To sketch the curve, you'd plot these points on a graph paper. Start by plotting (-10, 6), then move to (-2, 3), then (0, 2), then (2, 3), and finally (10, 6). Connect these points with a smooth line. Since 't' is increasing from -2 to 2, the direction of the curve goes from (-10, 6) towards (10, 6). You should draw arrows along the curve to show this movement.
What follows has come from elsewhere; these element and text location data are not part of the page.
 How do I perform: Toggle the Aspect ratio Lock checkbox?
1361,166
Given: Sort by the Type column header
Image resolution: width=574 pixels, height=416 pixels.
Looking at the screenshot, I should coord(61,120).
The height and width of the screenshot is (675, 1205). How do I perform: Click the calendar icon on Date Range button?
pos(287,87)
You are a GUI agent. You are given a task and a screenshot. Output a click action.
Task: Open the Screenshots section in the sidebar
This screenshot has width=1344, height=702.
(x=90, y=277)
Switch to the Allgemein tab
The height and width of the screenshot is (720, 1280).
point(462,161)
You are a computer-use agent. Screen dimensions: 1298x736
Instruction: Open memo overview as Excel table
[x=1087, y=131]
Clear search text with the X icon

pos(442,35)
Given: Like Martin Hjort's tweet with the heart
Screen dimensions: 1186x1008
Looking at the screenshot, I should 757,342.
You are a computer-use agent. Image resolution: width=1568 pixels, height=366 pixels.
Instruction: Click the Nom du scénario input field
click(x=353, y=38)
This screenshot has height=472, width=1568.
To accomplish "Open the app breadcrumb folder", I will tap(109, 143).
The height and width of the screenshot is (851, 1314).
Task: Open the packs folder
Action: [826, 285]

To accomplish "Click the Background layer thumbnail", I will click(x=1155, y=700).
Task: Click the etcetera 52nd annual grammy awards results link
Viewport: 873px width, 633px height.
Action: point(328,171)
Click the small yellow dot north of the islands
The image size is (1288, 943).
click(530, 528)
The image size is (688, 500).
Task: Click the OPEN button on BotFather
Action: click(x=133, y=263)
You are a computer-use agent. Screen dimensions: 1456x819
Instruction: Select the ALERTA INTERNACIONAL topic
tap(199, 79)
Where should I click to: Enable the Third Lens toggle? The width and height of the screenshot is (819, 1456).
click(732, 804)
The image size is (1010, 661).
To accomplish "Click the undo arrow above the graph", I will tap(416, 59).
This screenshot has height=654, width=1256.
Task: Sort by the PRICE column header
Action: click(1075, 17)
The curve will look like a "U" shape opening upwards, but stretched horizontally, starting on the left at (-10, 6) and ending on the right at (10, 6).

Explain
This is a question about **sketching a curve using parametric equations by plotting points**. The solving step is:

1. **Understand the equations:** We have two equations, `x = t^3 + t` and `y = t^2 + 2`. These tell us where `x` and `y` are for different values of `t`.
2. **Choose 't' values:** The problem tells us `t` goes from -2 to 2. To get a good idea of the curve, we can pick a few easy `t` values in that range, like `t = -2, -1, 0, 1, 2`.
3. **Calculate (x, y) for each 't':**
* For `t = -2`:
* `x = (-2)^3 + (-2) = -8 - 2 = -10`
* `y = (-2)^2 + 2 = 4 + 2 = 6`
* So, our first point is `(-10, 6)`.
* For `t = -1`:
* `x = (-1)^3 + (-1) = -1 - 1 = -2`
* `y = (-1)^2 + 2 = 1 + 2 = 3`
* This gives us `(-2, 3)`.
* For `t = 0`:
* `x = (0)^3 + 0 = 0`
* `y = (0)^2 + 2 = 2`
* This point is `(0, 2)`.
* For `t = 1`:
* `x = (1)^3 + 1 = 1 + 1 = 2`
* `y = (1)^2 + 2 = 1 + 2 = 3`
* This point is `(2, 3)`.
* For `t = 2`:
* `x = (2)^3 + 2 = 8 + 2 = 10`
* `y = (2)^2 + 2 = 4 + 2 = 6`
* Our last point is `(10, 6)`.
4. **Plot the points:** Now, imagine drawing a graph. You'd mark these five points: `(-10, 6)`, `(-2, 3)`, `(0, 2)`, `(2, 3)`, and `(10, 6)`.
5. **Connect the points and add direction:** Draw a smooth curve connecting the points in the order that `t` increased (from `t=-2` to `t=2`). So, you'd connect `(-10, 6)` to `(-2, 3)`, then to `(0, 2)`, and so on. Since `t` is increasing, the curve starts at `(-10, 6)` and ends at `(10, 6)`. You put little arrows on your curve to show it's moving from left to right in this case.